RECORDED INFORMATION START

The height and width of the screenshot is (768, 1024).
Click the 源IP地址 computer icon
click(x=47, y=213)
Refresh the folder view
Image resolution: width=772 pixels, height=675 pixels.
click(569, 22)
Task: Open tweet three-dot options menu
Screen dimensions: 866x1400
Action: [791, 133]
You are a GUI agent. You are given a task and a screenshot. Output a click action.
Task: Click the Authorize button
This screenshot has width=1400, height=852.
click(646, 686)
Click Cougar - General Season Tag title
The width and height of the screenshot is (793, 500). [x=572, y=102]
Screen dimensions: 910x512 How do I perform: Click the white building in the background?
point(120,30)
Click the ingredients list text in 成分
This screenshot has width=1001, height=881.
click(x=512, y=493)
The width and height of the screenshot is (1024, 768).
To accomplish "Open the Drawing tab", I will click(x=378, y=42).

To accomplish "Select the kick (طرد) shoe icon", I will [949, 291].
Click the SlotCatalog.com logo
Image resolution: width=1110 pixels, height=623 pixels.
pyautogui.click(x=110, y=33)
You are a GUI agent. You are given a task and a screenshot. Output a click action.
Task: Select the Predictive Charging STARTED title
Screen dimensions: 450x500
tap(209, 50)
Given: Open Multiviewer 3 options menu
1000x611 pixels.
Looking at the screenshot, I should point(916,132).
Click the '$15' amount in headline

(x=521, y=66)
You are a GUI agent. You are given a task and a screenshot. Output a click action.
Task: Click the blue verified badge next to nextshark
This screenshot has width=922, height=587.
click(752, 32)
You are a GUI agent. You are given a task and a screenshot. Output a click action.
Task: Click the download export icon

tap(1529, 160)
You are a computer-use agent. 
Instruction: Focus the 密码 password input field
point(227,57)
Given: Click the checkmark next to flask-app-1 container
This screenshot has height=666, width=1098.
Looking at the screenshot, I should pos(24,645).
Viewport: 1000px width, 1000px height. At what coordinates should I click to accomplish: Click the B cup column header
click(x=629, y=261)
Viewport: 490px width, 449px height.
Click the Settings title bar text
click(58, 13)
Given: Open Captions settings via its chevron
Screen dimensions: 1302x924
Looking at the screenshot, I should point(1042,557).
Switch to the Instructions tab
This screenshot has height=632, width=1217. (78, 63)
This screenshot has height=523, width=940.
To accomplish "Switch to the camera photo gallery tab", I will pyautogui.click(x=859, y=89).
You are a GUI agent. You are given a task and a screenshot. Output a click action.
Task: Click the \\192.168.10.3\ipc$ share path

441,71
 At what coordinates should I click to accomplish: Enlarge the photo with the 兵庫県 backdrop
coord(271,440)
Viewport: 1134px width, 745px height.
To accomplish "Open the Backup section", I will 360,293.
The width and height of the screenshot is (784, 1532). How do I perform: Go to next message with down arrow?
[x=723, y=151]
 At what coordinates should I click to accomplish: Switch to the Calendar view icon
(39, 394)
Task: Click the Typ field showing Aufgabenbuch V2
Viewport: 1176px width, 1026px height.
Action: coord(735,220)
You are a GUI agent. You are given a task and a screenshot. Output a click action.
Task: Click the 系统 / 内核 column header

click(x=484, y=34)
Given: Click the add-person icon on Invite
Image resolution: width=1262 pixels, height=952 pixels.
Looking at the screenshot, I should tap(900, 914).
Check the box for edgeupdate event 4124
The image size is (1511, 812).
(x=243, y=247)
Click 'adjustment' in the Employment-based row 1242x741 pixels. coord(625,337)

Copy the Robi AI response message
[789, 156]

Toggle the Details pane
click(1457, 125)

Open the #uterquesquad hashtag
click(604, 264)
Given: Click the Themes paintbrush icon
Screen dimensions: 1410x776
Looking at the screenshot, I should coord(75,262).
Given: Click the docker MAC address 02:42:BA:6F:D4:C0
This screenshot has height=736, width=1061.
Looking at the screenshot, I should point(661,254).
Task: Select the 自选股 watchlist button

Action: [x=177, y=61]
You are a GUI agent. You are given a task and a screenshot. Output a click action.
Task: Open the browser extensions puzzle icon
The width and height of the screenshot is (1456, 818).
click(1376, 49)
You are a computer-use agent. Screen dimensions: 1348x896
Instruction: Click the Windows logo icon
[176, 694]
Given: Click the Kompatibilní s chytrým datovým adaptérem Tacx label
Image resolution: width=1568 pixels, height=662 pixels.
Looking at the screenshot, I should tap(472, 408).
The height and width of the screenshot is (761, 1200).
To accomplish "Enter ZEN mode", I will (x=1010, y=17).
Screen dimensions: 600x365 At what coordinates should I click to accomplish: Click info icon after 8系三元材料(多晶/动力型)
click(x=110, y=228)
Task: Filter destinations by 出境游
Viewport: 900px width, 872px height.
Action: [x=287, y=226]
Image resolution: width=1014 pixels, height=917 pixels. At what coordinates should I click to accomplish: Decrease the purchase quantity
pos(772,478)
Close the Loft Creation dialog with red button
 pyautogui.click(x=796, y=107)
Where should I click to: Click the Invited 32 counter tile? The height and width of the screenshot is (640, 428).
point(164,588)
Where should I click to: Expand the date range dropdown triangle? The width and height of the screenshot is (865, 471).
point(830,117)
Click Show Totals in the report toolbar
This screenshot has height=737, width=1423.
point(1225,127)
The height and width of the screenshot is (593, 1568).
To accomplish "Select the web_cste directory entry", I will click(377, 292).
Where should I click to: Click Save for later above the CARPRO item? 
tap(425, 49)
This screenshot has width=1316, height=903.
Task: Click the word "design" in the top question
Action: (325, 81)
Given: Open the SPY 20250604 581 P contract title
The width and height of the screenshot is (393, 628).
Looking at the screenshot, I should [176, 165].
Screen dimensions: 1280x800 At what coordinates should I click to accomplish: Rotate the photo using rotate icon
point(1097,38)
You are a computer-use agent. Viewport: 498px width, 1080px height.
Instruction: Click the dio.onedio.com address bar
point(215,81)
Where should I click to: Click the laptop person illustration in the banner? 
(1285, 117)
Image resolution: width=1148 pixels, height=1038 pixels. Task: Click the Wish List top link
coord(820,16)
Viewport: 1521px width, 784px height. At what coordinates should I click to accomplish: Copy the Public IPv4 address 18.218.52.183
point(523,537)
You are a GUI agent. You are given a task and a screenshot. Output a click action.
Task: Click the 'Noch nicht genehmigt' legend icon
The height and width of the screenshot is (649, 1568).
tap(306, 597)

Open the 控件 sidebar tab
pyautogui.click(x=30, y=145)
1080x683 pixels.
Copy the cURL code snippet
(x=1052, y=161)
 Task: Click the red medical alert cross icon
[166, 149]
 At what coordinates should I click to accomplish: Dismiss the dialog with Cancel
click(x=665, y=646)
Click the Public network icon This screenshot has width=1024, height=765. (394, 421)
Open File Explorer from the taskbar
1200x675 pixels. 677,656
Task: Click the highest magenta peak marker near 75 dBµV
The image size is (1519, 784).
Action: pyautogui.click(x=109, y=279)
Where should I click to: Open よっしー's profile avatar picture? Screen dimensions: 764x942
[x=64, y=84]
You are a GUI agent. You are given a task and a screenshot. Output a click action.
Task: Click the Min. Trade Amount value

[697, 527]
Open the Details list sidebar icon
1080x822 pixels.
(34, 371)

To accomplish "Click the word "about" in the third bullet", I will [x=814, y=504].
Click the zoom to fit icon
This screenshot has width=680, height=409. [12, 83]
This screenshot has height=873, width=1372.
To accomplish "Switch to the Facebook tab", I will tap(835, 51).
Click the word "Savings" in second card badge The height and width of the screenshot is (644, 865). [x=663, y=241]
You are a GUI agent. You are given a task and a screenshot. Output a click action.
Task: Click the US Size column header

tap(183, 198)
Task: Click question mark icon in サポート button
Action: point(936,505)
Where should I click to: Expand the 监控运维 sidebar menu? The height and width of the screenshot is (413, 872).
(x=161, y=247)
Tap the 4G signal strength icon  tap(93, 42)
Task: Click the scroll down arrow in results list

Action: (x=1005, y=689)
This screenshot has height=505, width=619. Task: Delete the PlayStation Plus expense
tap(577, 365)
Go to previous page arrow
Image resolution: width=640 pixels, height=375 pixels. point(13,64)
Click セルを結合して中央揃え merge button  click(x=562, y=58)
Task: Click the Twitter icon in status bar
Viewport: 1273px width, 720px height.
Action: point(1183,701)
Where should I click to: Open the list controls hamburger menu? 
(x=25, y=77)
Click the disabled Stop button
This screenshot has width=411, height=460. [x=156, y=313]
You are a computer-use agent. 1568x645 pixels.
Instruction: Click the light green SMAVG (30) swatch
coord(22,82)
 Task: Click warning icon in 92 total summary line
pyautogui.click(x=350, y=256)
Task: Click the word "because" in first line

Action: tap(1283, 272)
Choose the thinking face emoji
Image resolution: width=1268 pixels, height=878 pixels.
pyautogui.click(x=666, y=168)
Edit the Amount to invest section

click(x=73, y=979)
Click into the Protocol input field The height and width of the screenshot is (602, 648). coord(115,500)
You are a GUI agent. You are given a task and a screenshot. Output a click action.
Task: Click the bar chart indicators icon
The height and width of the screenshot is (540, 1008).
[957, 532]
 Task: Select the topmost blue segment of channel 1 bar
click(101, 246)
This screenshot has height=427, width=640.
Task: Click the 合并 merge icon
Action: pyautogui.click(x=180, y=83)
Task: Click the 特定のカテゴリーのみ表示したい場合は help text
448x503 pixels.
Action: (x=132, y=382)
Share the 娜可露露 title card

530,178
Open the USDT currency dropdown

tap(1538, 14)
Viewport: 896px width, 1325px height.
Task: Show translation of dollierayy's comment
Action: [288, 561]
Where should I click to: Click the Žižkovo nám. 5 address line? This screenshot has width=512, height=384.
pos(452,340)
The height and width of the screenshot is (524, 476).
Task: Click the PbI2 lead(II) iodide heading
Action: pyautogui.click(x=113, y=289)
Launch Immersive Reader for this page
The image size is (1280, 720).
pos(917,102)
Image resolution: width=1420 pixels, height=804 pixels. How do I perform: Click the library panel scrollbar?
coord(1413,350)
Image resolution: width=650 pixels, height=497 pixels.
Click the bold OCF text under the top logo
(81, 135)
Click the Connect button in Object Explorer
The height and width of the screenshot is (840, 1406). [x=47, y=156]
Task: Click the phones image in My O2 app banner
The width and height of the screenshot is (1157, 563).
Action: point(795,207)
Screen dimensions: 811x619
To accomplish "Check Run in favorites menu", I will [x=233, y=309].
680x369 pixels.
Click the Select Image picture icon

RECORDED INFORMATION END

== WHAT YOU SHOULD DO ==
Beginning with the line that contains "Screen dimensions: 811x619", quote each line exactly through the last line of the entries above, and nothing beyond them.

== RESULT BELOW ==
Screen dimensions: 811x619
To accomplish "Check Run in favorites menu", I will [x=233, y=309].
680x369 pixels.
Click the Select Image picture icon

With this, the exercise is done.